Comparison to state-of-the-art methods. For each method, the average number of parameters of the generated neural networks is shown. While achieving the same or even slightly better accuracy, neural random forest imitation generates much smaller models, enabling the mapping of complex random forests

	Samples per class
Method	5	10	20	50	mean
	Number of network parameters
Sethi	374299	592384	985294	1973341	981330
Welbl (ind-full)	374729	592147	984626	1972604	981027
Welbl (joint-full)	371965	589220	981816	1968118	977780
Welbl (ind-sparse)	70070	102895	154740	254344	145512
Welbl (joint-sparse)	67344	100131	151944	251598	142754
Massiceti	348972	522640	792410	1328731	748188
NRFI (ours)	2676	2676	2676	2676	2676

Sethi, Welbl (ind-full), and Welbl (joint-full) generate networks with around 980 000 parameters on average. Of the four variants proposed by Welbl, joint training has a slightly smaller number of parameters compared to independent training because of shared neurons in the output layer. Network splitting proposed by Massiceti et al. (2017) maps multiple subtrees while sharing common split nodes and reduces the average number of network parameters to 748 000. Using sparse network architectures additionally reduces the number of network parameters to about 142 000; however, this requires a special implementation for sparse matrix multiplication. All of the methods show a drastic increase with the growing complexity of the classifiers. Sethi, for example, generates networks with 374 000 parameters when training with 5 examples per class. The average number of network parameters increases to $1.9$ million when training with 50 examples per class.

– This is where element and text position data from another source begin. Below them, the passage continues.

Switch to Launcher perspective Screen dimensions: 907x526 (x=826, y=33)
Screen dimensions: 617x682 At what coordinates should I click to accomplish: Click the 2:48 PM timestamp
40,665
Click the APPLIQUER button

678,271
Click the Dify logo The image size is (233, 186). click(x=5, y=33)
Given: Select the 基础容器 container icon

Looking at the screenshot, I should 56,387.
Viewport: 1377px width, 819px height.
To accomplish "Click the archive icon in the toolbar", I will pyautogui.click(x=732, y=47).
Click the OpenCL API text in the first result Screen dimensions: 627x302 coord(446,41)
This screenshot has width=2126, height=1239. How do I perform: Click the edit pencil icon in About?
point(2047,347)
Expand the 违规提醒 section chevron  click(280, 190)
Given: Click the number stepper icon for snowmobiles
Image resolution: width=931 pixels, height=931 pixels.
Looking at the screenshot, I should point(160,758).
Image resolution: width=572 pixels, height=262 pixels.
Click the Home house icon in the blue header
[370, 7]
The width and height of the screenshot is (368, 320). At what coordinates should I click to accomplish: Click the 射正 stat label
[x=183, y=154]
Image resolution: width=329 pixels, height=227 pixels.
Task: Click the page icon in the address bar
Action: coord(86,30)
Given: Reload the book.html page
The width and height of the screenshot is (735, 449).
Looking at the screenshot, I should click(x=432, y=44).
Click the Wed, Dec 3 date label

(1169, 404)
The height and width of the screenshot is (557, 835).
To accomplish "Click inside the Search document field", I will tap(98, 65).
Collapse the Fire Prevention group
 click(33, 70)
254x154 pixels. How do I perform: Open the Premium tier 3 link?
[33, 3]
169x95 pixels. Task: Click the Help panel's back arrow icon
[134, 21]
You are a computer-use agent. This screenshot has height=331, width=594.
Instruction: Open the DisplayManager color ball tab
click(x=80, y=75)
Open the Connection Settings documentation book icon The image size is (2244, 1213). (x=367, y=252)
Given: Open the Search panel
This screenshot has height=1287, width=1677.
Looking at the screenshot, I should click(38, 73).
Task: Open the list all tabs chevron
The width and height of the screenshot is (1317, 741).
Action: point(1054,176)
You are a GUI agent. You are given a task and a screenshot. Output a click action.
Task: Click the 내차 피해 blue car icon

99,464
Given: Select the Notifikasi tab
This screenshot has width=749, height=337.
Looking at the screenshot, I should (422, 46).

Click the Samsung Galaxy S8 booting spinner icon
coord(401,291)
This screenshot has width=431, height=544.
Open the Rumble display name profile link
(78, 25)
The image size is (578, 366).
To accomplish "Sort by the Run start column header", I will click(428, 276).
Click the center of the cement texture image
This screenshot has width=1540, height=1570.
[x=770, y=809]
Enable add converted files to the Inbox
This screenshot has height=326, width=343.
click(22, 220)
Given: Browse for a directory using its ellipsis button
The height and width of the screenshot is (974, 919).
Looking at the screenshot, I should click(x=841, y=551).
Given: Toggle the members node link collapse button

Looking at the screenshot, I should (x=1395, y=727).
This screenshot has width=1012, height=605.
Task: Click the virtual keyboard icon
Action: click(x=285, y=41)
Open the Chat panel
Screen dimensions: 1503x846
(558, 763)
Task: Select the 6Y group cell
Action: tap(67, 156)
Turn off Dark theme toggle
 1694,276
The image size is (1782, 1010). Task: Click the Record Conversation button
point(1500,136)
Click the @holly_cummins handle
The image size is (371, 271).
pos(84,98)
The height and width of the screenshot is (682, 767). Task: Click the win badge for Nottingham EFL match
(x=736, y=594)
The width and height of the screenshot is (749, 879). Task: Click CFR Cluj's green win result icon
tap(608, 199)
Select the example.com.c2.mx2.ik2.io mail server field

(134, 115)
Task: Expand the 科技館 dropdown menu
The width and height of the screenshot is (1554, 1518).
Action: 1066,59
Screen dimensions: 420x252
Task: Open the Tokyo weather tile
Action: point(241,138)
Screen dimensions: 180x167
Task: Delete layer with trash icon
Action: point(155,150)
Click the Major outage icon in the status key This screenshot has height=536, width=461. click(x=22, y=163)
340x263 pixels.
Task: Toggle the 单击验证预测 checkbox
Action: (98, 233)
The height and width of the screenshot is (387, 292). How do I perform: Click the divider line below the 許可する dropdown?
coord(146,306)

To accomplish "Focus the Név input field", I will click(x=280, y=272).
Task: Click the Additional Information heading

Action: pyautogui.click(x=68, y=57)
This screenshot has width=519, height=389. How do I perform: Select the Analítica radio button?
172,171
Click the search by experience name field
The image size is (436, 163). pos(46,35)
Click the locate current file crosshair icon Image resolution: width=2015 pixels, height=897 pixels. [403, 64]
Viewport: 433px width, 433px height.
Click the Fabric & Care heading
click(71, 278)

NRFI introduces imitation instead of direct mapping. In the following, a network architecture with 32 neurons in both hidden layers is selected. The previous analysis has shown that this architecture is capable of imitating the random forests (see Fig. 5.8 for details) across all datasets and different numbers of training examples. Our method significantly reduces the number of parameters of the generated networks while reaching the same or even slightly better accuracy. The current best-performing methods generate networks with an average number of parameters of either 142 000, if sparse processing is available, or 748 000 when using usual fully connected neural networks. In comparison, neural random forest imitation requires only 2676 parameters. Another advantage is that the proposed method does not create a predefined architecture but enables arbitrary network architectures. As a result, NRFI enables the transformation of very complex classifiers into neural networks.

5.4.3.4 Analysis of the Generated Data

To study the sampling process, we analyze the variability of the generated data as well as different sampling modes in the next experiment. Subsequently, we investigate the impact of combining original and generated data.

Confidence Distribution

The data generation process aims to produce a wide variety of data samples. This includes data samples that are classified with a high confidence and data samples that are classified with a low confidence to cover the full range of prediction uncertainties. The following analyses are shown exemplarily on the Soybean dataset. This dataset has 35 features and 19 classes. First, we analyze the generated data with a fixed number of decision trees, i.e., the number of sampled decision trees in $RF_{\text{sub}}$. The resulting confidence distributions for different numbers of decision trees are shown in the first column of Fig. 5.9. When adopting the data sample to only a few decision trees, the confidence of the generated samples is lower (around $0.2$ for 5 samples per class). Using more decision trees for generating data samples increases the confidence on average.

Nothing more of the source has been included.